Data shown:
----

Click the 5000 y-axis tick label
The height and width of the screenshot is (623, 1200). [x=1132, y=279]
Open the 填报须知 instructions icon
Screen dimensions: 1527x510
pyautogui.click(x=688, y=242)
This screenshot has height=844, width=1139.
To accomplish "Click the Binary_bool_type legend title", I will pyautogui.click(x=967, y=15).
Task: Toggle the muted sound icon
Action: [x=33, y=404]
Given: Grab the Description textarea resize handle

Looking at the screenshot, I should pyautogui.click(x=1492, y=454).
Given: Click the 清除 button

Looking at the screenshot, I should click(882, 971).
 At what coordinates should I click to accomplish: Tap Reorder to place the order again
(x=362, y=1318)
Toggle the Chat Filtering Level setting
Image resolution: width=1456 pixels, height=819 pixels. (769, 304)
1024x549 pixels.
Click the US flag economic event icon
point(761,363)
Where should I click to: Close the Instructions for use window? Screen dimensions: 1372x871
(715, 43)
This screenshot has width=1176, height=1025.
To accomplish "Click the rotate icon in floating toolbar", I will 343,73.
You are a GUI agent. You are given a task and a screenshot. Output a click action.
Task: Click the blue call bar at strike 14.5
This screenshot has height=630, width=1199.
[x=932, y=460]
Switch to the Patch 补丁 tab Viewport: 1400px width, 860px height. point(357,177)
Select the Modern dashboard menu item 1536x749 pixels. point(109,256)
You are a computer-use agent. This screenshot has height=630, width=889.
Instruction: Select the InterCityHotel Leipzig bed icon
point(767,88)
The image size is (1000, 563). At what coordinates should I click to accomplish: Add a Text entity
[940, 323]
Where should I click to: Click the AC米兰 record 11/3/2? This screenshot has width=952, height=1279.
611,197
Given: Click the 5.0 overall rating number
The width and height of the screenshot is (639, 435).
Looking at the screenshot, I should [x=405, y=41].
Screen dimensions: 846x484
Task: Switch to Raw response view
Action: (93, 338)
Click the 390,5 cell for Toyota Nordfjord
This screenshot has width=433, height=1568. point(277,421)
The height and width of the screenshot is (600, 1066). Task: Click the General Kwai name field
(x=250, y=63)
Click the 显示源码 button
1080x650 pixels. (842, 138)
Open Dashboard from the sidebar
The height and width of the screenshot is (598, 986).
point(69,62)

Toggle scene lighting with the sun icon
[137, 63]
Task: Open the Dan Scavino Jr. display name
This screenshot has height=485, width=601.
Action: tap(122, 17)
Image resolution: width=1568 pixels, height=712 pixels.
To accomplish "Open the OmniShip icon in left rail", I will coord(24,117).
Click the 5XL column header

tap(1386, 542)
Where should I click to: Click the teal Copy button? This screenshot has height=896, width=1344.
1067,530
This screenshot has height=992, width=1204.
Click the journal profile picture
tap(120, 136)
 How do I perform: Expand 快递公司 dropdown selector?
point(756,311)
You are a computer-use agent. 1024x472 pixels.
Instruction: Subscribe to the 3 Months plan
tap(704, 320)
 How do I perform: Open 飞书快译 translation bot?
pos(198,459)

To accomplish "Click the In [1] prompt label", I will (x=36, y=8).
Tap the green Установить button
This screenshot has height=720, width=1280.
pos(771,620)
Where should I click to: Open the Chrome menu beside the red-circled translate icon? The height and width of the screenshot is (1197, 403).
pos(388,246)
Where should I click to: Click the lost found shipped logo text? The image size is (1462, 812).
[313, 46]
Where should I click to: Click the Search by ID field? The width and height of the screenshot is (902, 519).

----

Provide a verbatim copy of all the entries.

Result of the exercise:
Click the 5000 y-axis tick label
The height and width of the screenshot is (623, 1200). [x=1132, y=279]
Open the 填报须知 instructions icon
Screen dimensions: 1527x510
pyautogui.click(x=688, y=242)
This screenshot has height=844, width=1139.
To accomplish "Click the Binary_bool_type legend title", I will pyautogui.click(x=967, y=15).
Task: Toggle the muted sound icon
Action: [x=33, y=404]
Given: Grab the Description textarea resize handle

Looking at the screenshot, I should pyautogui.click(x=1492, y=454).
Given: Click the 清除 button

Looking at the screenshot, I should click(882, 971).
 At what coordinates should I click to accomplish: Tap Reorder to place the order again
(x=362, y=1318)
Toggle the Chat Filtering Level setting
Image resolution: width=1456 pixels, height=819 pixels. (769, 304)
1024x549 pixels.
Click the US flag economic event icon
point(761,363)
Where should I click to: Close the Instructions for use window? Screen dimensions: 1372x871
(715, 43)
This screenshot has width=1176, height=1025.
To accomplish "Click the rotate icon in floating toolbar", I will 343,73.
You are a GUI agent. You are given a task and a screenshot. Output a click action.
Task: Click the blue call bar at strike 14.5
This screenshot has height=630, width=1199.
[x=932, y=460]
Switch to the Patch 补丁 tab Viewport: 1400px width, 860px height. point(357,177)
Select the Modern dashboard menu item 1536x749 pixels. point(109,256)
You are a computer-use agent. This screenshot has height=630, width=889.
Instruction: Select the InterCityHotel Leipzig bed icon
point(767,88)
The image size is (1000, 563). At what coordinates should I click to accomplish: Add a Text entity
[940, 323]
Where should I click to: Click the AC米兰 record 11/3/2? This screenshot has width=952, height=1279.
611,197
Given: Click the 5.0 overall rating number
The width and height of the screenshot is (639, 435).
Looking at the screenshot, I should [x=405, y=41].
Screen dimensions: 846x484
Task: Switch to Raw response view
Action: (93, 338)
Click the 390,5 cell for Toyota Nordfjord
This screenshot has width=433, height=1568. point(277,421)
The height and width of the screenshot is (600, 1066). Task: Click the General Kwai name field
(x=250, y=63)
Click the 显示源码 button
1080x650 pixels. (842, 138)
Open Dashboard from the sidebar
The height and width of the screenshot is (598, 986).
point(69,62)

Toggle scene lighting with the sun icon
[137, 63]
Task: Open the Dan Scavino Jr. display name
This screenshot has height=485, width=601.
Action: tap(122, 17)
Image resolution: width=1568 pixels, height=712 pixels.
To accomplish "Open the OmniShip icon in left rail", I will coord(24,117).
Click the 5XL column header

tap(1386, 542)
Where should I click to: Click the teal Copy button? This screenshot has height=896, width=1344.
1067,530
This screenshot has height=992, width=1204.
Click the journal profile picture
tap(120, 136)
 How do I perform: Expand 快递公司 dropdown selector?
point(756,311)
You are a computer-use agent. 1024x472 pixels.
Instruction: Subscribe to the 3 Months plan
tap(704, 320)
 How do I perform: Open 飞书快译 translation bot?
pos(198,459)

To accomplish "Click the In [1] prompt label", I will (x=36, y=8).
Tap the green Установить button
This screenshot has height=720, width=1280.
pos(771,620)
Where should I click to: Open the Chrome menu beside the red-circled translate icon? The height and width of the screenshot is (1197, 403).
pos(388,246)
Where should I click to: Click the lost found shipped logo text? The image size is (1462, 812).
[313, 46]
Where should I click to: Click the Search by ID field? The width and height of the screenshot is (902, 519).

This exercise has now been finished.